O tempo de 2020 é mostrado por 58 fotógrafos em 25 países, em quatro partes - o ano “que nos pôs à prova”, “que nos isolou”, “que nos capacitou” e “que não nos roubou a esperança” -, um percurso entre o desafio, o massacre e a luta e vontade de vencer, sempre envolvendo a dose de sofrimento. Tema dominante é a pandemia nos seus efeitos (o vazio físico, práticas da “nova normalidade” - como os eventos no formato digital - e a ausência humana, aqui se incluindo duas imagens de Lisboa despovoada, captadas por Miguel Valle de Figueiredo em Abril) e nas suas lições (a solidariedade e a generosidade, a vizinhança e a amizade, a família).
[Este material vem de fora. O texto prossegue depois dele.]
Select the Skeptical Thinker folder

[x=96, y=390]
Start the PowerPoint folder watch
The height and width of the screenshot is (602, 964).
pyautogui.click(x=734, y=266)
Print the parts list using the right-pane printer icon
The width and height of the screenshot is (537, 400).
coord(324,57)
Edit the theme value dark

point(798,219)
Mas também por aqui passam o ambiente vivido em torno da violência policial (a morte do afro-americano Floyd tem vários reflexos), as migrações em massa e os refugiados, os desastres ambientais, as eleições americanas, o policiamento e a justiça social, as exigências “maori” na Nova Zelândia, as descobertas científicas, a atenção à Natureza (de Portugal, aparece imagem devida a Hugo Marques sobre a nidificação do abutre-preto na região do Douro) ou a luta pelos sonhos (como o da jovem de Madagáscar que quer ser professora e música, apesar da dura vida que tem de enfrentar para poder ir à escola).
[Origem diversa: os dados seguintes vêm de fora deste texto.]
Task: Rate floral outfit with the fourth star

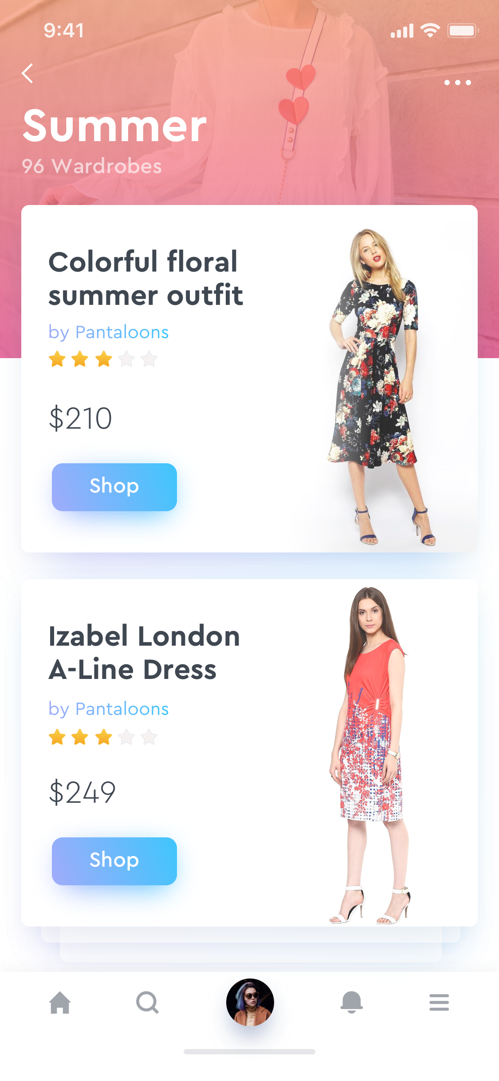Action: (x=126, y=359)
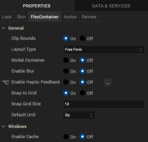Image resolution: width=148 pixels, height=142 pixels.
Task: Open the ellipsis button for Haptic Feedback
Action: click(108, 83)
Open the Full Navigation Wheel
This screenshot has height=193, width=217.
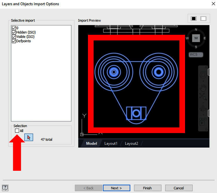tap(203, 75)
A selecção das imagens partiu de um banco de mais de um milhão e meio de registos que os fotógrafos da National Geographic captaram em 2020, quantidade impressionante, é verdade, sobretudo se pensarmos na afirmação de um deles, o americano David Guttenfelder - “a nossa missão é captar toda a energia, todo o caos, toda a emoção, e fornecer ao espectador a sensação de que ele está connosco no meio do turbilhão.” As emoções acompanha(ra)m estes autores que foram capazes de se sensibilizar perante a simplicidade, como foi o caso de Hannah Reyes-Morales ao captar imagens de refugiados e emigrantes na fronteira turco-síria no momento em que nas famílias se cantavam canções de embalar - “eram um pedaço de casa que podiam levar consigo, quase como um santuário portátil”, testemunha.

Os olhos do leitor perpassam por este conjunto de retratos (que não representa o “todo” de um ano, mas uma parte e um olhar sobre esse “todo”) e não podem ficar indiferentes, apesar de já se saber que era assim que o ano tinha acontecido - estas fotos vivem muito mais pela emoção do que pela carga informativa que possam ter, pois, como diz Siddartha Mitter, no ensaio “Um ano no limite”, que abre a revista, “um ano tão bruto não precisava de imagens complicadas”. 

* J.R.R. "500 Palavras". O Setubalense: nº 551, 2021-02-03, pg. 10.